Il segretario generale del SAPPe, Donato Capece, ha lodato con forza l’operato della Polizia Penitenziaria, sottolineando come ancora una volta il corpo abbia dimostrato efficienza, dedizione e senso dello Stato. Capece ha però aggiunto che la professionalità degli agenti non può essere l’unica linea di difesa contro una minaccia che si fa sempre più sofisticata e pervasiva. Secondo il SAPPe, è indispensabile un intervento sistemico che preveda bonifiche ambientali periodiche, l’adozione di tecnologie avanzate per la rilevazione e l’inibizione dei segnali cellulari, oltre a un potenziamento urgente degli organici e una revisione dei protocolli di sicurezza interni. In un contesto in cui la popolazione carceraria aumenta e le risorse diminuiscono, il rischio è che il lavoro straordinario degli agenti venga vanificato da una mancanza di investimenti strutturali. Le cifre diffuse dal sindacato parlano chiaro: tra il 2022 e il 2024 sono stati sequestrati ben 4.931 cellulari all’interno delle carceri italiane. Numeri che non lasciano spazio a interpretazioni e che segnalano l’urgenza di un cambio di passo deciso da parte delle istituzioni competenti.
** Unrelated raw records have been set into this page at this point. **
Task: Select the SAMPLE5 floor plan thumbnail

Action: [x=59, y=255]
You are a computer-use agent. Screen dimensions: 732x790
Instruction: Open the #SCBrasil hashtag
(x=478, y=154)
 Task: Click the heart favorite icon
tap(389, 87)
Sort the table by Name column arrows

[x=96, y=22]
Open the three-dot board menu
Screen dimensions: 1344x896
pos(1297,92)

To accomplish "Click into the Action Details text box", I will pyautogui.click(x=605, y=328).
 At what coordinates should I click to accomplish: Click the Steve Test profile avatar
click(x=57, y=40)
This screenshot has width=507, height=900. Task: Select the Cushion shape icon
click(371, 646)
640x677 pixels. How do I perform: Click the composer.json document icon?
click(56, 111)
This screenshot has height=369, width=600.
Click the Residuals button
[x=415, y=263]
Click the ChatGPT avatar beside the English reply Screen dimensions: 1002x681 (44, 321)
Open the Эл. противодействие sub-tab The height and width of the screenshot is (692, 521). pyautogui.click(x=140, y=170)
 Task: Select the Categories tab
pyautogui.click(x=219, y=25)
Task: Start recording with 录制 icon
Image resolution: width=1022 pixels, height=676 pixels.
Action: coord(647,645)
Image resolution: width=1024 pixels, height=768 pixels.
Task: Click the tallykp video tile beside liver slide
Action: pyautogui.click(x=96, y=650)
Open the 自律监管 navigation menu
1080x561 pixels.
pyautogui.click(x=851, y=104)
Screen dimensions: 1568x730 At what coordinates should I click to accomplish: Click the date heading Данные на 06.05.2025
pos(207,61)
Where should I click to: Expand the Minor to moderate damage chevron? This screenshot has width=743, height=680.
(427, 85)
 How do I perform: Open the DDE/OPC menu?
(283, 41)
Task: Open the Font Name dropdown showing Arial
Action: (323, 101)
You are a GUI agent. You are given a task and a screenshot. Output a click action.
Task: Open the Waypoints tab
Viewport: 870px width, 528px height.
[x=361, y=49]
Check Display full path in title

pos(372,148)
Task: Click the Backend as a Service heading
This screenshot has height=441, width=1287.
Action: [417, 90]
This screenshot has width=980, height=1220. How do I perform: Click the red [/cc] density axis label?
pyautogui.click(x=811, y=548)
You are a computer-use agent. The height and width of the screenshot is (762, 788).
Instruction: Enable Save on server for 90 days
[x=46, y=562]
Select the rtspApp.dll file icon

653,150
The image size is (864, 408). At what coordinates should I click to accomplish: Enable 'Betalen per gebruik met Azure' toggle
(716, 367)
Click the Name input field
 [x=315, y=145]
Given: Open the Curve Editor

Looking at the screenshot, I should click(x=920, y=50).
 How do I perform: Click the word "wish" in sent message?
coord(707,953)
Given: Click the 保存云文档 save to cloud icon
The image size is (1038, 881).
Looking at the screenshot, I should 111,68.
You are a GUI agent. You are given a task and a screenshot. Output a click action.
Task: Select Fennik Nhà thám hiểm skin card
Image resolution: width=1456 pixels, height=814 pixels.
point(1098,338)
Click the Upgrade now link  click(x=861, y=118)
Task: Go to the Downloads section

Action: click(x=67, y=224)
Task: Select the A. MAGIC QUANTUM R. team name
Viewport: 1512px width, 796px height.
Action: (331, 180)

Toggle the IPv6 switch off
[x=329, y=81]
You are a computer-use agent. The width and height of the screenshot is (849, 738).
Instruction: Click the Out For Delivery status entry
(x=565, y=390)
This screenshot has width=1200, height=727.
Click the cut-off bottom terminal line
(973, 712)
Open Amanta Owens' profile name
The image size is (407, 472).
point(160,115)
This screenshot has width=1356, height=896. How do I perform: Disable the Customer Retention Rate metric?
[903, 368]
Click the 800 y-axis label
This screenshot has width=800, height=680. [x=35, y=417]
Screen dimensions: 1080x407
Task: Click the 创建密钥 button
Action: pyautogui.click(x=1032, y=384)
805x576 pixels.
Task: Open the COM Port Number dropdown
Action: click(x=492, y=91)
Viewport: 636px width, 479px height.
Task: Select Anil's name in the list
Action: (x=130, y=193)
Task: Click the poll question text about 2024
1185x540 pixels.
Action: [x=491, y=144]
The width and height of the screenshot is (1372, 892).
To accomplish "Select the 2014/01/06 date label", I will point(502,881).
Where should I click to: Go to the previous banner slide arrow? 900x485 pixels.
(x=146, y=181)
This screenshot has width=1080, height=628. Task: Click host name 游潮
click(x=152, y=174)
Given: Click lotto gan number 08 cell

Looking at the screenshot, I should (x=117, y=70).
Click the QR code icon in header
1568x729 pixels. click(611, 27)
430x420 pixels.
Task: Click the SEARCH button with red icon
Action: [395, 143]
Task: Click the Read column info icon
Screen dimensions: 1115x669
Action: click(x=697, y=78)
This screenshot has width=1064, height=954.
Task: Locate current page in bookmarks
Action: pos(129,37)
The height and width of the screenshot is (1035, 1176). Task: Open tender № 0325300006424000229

Il SAPPe continua a denunciare, con forza e costanza, la deriva del sistema penitenziario, chiedendo risposte concrete e non più solo dichiarazioni d’intenti. La sicurezza, ricorda Capece, non è un’opinione né un tema di secondaria importanza, ma la condizione necessaria per garantire un ambiente di lavoro dignitoso al personale di Polizia Penitenziaria, la rieducazione dei detenuti e la tutela della collettività. Il caso del Reparto Ionio di Secondigliano è emblematico e si inserisce in una lunga lista di episodi simili che si verificano con preoccupante regolarità in molte strutture italiane. Non si tratta più di fatti isolati o di occasionali falle nel sistema, ma di una vera e propria emergenza di sicurezza nazionale che merita l’attenzione del Ministero della Giustizia e del Governo tutto.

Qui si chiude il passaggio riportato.